Return the lines below verbatim, starting at the line that contains "At what coordinates should I click to accomplish: Open BA" and ending at the line that contains "point(522,363)", both included.

--- start SOURCE RECORDS ---

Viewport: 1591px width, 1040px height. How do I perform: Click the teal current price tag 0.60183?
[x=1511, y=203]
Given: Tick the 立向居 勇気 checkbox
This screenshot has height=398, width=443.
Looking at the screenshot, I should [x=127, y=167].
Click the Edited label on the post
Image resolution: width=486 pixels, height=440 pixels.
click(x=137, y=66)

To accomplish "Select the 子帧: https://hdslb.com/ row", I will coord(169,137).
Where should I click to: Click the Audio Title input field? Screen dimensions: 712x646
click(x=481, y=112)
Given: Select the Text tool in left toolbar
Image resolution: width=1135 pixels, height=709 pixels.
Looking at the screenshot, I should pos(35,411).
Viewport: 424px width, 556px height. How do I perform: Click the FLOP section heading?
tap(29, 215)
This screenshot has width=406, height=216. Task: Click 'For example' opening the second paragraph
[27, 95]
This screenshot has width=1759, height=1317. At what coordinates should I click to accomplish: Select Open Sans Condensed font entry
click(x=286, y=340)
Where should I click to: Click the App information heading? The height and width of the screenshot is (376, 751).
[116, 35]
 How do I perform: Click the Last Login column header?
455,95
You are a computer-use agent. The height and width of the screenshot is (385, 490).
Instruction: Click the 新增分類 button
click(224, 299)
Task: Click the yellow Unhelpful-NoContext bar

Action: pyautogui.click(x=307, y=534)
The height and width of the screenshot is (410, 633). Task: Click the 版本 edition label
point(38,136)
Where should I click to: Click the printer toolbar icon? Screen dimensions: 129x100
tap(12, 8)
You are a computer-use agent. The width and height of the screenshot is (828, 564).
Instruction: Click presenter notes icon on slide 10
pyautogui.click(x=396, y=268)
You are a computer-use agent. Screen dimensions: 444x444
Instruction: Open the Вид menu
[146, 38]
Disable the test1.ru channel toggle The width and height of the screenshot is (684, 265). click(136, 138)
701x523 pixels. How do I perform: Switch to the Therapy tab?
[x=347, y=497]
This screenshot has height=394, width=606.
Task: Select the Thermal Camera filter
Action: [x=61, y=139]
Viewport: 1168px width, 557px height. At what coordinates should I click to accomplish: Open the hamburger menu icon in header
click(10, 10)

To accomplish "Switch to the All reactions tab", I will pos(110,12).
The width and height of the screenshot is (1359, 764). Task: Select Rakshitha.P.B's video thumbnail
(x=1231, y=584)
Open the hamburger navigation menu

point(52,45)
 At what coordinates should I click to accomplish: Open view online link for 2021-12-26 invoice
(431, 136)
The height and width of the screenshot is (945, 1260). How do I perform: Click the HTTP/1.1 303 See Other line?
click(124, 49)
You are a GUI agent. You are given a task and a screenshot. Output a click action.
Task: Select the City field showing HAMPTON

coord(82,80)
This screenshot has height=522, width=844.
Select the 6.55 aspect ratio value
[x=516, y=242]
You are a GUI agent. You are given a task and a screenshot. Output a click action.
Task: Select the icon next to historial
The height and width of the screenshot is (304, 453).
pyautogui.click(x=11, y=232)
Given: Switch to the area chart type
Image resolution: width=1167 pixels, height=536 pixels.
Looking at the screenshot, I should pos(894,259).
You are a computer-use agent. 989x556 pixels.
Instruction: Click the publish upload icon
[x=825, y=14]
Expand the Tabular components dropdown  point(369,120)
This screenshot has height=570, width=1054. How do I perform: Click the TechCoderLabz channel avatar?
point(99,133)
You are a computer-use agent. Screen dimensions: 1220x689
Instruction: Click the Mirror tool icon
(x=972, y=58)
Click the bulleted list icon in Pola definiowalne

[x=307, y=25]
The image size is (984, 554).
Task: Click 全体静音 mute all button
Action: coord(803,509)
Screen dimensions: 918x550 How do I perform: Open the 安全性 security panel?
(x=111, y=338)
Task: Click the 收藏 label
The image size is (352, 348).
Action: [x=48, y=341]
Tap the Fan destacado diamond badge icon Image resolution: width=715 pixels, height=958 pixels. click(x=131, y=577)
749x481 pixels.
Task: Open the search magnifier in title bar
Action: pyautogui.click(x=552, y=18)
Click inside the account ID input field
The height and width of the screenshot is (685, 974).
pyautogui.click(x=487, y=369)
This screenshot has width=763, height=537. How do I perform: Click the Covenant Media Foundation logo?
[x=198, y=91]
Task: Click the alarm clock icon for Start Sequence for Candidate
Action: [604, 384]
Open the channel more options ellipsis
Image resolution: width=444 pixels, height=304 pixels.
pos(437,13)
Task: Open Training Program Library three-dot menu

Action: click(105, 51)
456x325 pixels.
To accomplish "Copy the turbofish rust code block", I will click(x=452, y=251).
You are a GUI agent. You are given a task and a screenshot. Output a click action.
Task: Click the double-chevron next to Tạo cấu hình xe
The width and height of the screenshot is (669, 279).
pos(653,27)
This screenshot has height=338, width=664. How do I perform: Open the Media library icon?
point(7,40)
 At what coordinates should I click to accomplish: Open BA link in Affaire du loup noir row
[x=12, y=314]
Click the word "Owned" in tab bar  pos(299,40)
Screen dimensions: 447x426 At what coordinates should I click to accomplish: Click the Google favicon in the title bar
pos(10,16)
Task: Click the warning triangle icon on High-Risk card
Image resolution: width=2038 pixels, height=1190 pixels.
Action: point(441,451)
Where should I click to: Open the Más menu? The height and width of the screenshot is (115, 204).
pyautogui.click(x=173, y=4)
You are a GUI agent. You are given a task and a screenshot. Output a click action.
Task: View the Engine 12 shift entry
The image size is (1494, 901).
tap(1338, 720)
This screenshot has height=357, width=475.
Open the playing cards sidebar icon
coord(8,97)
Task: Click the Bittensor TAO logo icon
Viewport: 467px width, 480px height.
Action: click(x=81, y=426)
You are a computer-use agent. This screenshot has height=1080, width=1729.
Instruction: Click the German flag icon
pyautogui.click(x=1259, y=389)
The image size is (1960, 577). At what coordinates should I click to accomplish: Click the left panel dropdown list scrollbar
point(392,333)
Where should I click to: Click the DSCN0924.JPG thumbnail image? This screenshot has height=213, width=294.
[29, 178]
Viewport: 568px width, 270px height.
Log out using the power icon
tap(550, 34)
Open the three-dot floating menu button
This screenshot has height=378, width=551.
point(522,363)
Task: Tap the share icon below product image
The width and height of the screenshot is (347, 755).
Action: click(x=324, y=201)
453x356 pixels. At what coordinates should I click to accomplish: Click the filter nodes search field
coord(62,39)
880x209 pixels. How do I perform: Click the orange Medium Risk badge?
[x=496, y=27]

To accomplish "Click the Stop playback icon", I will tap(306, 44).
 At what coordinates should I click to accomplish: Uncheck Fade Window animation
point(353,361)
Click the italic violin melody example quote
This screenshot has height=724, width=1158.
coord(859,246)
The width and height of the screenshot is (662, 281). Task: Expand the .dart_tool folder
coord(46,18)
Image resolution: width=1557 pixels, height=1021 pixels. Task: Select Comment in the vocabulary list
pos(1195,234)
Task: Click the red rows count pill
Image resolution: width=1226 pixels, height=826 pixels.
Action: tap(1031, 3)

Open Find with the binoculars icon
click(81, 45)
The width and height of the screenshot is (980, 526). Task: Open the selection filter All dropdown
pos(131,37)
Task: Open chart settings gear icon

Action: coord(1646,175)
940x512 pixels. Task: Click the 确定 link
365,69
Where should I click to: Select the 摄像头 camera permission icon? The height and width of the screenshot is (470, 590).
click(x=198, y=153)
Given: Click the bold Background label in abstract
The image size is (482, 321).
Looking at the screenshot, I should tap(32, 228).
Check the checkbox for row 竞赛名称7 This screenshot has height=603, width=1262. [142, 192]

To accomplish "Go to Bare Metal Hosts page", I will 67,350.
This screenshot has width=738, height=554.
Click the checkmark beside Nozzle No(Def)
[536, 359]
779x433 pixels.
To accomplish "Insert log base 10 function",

--- end SOURCE RECORDS ---

(TASK RESPONSE)
 At what coordinates should I click to accomplish: Open BA link in Affaire du loup noir row
[x=12, y=314]
Click the word "Owned" in tab bar  pos(299,40)
Screen dimensions: 447x426 At what coordinates should I click to accomplish: Click the Google favicon in the title bar
pos(10,16)
Task: Click the warning triangle icon on High-Risk card
Image resolution: width=2038 pixels, height=1190 pixels.
Action: point(441,451)
Where should I click to: Open the Más menu? The height and width of the screenshot is (115, 204).
pyautogui.click(x=173, y=4)
You are a GUI agent. You are given a task and a screenshot. Output a click action.
Task: View the Engine 12 shift entry
The image size is (1494, 901).
tap(1338, 720)
This screenshot has height=357, width=475.
Open the playing cards sidebar icon
coord(8,97)
Task: Click the Bittensor TAO logo icon
Viewport: 467px width, 480px height.
Action: click(x=81, y=426)
You are a computer-use agent. This screenshot has height=1080, width=1729.
Instruction: Click the German flag icon
pyautogui.click(x=1259, y=389)
The image size is (1960, 577). At what coordinates should I click to accomplish: Click the left panel dropdown list scrollbar
point(392,333)
Where should I click to: Click the DSCN0924.JPG thumbnail image? This screenshot has height=213, width=294.
[29, 178]
Viewport: 568px width, 270px height.
Log out using the power icon
tap(550, 34)
Open the three-dot floating menu button
This screenshot has height=378, width=551.
point(522,363)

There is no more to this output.